Task to complete -
From the line below that contains "Click the 114.0" to the line that contains "Task: Open the live TV sidebar icon", repeat every line exactly, both ends included, and nothing else.

(Stored records)
————————

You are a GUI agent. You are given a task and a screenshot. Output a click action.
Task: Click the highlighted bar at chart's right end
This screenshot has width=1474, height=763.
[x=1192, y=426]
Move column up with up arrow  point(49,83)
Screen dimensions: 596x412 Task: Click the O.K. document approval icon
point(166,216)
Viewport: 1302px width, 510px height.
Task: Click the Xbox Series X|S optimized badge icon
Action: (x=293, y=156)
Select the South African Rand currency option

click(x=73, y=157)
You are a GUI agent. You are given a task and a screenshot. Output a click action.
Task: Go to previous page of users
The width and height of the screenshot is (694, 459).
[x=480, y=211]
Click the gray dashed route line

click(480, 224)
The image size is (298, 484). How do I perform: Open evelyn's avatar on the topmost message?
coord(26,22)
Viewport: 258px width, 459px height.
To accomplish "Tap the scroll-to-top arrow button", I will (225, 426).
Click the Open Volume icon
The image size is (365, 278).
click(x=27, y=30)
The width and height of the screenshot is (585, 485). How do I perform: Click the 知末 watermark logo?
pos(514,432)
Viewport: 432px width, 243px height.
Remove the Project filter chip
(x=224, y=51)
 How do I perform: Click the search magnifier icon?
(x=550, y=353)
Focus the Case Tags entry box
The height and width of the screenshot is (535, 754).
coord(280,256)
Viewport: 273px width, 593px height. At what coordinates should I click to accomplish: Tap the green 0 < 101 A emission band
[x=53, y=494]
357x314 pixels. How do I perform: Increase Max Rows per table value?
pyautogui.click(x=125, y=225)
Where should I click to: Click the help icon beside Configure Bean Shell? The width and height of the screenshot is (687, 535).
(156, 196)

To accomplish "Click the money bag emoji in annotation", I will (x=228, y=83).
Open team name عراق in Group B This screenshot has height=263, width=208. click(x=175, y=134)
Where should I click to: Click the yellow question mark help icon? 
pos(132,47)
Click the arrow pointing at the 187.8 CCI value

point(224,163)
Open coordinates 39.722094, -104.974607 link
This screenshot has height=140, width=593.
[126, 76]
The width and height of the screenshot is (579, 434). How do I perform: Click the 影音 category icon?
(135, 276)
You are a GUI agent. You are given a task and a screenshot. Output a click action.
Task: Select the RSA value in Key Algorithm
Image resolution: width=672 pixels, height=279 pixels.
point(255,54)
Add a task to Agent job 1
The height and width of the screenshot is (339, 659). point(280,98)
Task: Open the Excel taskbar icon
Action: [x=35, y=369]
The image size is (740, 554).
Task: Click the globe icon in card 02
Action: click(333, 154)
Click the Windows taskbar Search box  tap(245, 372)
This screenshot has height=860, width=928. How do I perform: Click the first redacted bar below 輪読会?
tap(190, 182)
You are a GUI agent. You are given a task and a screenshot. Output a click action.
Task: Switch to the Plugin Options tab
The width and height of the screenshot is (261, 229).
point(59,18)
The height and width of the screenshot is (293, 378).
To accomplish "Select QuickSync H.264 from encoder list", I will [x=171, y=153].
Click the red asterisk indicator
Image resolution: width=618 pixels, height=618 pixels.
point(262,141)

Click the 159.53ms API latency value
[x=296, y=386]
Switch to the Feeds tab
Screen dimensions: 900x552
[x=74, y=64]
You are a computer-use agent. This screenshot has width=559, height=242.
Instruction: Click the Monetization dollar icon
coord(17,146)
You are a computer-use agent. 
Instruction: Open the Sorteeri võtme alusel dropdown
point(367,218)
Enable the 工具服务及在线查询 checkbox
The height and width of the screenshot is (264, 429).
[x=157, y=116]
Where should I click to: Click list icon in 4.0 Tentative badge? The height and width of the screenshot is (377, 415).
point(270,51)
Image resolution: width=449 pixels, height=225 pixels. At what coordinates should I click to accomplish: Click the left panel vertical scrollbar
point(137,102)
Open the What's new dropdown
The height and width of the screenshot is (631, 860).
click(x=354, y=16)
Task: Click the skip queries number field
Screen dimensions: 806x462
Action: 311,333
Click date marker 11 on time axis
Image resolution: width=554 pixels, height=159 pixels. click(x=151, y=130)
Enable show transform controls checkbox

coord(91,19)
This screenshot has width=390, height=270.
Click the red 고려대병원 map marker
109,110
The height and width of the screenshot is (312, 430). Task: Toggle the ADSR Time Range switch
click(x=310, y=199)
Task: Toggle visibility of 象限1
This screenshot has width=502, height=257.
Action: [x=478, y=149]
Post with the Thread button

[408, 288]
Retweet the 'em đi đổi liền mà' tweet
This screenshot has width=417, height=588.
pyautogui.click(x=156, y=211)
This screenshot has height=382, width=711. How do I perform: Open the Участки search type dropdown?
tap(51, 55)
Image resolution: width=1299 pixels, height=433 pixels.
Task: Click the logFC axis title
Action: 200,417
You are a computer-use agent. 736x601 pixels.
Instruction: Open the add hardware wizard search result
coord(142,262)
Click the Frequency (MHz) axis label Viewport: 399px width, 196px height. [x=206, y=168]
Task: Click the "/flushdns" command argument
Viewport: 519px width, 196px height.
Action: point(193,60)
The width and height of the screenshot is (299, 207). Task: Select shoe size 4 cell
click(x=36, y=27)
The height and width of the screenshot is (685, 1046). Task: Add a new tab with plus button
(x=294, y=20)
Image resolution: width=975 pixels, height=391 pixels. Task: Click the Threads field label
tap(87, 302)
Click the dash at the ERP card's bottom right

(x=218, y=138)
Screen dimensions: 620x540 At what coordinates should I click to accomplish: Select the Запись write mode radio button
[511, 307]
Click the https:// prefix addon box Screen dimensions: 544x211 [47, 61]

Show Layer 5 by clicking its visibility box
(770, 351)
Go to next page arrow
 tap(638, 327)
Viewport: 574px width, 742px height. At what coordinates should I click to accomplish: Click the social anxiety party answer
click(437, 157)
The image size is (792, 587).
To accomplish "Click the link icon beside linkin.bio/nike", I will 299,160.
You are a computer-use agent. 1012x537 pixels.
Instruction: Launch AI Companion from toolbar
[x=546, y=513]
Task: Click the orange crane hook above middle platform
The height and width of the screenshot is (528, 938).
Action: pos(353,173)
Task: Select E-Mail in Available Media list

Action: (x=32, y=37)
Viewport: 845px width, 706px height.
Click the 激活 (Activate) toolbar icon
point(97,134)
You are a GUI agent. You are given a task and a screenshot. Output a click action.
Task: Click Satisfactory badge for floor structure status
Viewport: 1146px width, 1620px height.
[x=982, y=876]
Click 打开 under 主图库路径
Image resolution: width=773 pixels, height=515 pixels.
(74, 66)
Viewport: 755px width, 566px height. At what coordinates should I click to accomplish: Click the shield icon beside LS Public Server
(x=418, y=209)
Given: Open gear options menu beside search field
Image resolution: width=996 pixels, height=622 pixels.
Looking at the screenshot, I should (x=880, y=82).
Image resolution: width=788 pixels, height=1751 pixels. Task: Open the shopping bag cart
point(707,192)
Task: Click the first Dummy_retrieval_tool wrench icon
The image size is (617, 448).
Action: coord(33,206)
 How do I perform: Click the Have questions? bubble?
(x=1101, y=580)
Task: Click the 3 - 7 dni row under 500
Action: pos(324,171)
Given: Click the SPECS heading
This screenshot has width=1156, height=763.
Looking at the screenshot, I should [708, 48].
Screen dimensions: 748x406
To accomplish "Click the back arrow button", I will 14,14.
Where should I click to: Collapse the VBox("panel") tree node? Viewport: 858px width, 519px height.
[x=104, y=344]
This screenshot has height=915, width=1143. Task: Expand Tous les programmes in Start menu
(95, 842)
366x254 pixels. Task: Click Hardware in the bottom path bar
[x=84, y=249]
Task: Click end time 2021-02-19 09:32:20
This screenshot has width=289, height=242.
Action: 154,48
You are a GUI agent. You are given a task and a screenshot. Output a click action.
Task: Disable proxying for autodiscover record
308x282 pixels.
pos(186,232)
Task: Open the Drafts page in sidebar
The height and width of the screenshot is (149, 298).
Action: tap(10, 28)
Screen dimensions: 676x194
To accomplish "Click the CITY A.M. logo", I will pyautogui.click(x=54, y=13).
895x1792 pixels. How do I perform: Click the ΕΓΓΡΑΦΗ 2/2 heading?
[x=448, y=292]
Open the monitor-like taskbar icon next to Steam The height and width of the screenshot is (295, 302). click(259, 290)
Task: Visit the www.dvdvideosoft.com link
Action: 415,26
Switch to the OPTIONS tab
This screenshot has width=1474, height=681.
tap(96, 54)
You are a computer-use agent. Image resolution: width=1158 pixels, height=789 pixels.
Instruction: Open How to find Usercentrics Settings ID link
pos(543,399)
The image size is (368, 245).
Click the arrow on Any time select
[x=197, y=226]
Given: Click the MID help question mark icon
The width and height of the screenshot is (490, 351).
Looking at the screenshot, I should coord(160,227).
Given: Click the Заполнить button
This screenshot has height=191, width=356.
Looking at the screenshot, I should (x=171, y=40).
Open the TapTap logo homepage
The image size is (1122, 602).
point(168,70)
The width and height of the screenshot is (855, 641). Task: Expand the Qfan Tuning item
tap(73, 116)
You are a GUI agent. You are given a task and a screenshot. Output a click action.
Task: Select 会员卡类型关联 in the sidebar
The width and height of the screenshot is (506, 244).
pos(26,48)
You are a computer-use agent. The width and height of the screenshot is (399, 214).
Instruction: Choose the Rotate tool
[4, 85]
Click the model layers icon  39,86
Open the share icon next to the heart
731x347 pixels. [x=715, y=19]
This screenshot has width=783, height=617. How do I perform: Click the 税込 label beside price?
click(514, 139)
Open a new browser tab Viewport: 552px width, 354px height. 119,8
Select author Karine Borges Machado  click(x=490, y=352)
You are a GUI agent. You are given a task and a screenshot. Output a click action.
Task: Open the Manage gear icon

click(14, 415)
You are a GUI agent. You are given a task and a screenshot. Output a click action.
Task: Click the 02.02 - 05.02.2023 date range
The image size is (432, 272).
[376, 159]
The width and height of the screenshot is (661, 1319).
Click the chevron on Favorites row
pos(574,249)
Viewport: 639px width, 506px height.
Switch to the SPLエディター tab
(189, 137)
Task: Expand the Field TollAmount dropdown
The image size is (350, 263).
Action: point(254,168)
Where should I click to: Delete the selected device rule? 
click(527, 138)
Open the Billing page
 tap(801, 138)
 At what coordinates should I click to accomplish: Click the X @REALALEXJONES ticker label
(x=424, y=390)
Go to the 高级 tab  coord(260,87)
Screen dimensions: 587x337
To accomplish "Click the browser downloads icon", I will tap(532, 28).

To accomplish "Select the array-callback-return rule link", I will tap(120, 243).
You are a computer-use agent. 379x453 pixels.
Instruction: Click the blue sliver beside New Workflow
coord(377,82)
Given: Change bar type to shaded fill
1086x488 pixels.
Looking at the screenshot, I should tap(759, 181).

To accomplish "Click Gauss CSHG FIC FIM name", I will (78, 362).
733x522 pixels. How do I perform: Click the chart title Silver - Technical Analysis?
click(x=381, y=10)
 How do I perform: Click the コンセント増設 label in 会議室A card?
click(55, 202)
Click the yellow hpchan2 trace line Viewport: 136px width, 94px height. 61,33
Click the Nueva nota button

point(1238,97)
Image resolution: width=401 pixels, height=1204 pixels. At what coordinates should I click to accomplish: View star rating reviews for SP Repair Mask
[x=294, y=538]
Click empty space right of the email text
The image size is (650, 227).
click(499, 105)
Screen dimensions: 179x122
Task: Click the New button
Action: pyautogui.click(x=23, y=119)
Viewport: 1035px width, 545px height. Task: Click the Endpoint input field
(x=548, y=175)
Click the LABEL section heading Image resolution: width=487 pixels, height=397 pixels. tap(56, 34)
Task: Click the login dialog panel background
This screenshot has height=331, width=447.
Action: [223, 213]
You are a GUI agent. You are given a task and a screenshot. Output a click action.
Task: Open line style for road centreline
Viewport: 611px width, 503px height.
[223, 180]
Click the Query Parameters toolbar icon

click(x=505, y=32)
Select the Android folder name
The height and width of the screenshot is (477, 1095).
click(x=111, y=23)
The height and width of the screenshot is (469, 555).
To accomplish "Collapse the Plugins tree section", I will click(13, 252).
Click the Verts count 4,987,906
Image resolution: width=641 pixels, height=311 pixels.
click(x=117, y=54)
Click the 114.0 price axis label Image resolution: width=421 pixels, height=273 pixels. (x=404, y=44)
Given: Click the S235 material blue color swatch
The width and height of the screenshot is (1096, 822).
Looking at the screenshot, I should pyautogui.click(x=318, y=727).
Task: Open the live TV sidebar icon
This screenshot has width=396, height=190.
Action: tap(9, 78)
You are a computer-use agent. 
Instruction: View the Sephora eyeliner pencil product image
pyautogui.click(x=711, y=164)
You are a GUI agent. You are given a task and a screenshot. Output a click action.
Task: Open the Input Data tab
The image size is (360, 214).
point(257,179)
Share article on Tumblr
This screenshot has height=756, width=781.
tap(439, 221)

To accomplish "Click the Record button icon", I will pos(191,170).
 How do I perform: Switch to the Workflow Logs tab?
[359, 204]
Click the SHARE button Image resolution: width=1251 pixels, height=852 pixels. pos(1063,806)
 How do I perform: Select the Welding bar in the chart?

————————

Solved exercise -
Click the 114.0 price axis label Image resolution: width=421 pixels, height=273 pixels. (x=404, y=44)
Given: Click the S235 material blue color swatch
The width and height of the screenshot is (1096, 822).
Looking at the screenshot, I should pyautogui.click(x=318, y=727).
Task: Open the live TV sidebar icon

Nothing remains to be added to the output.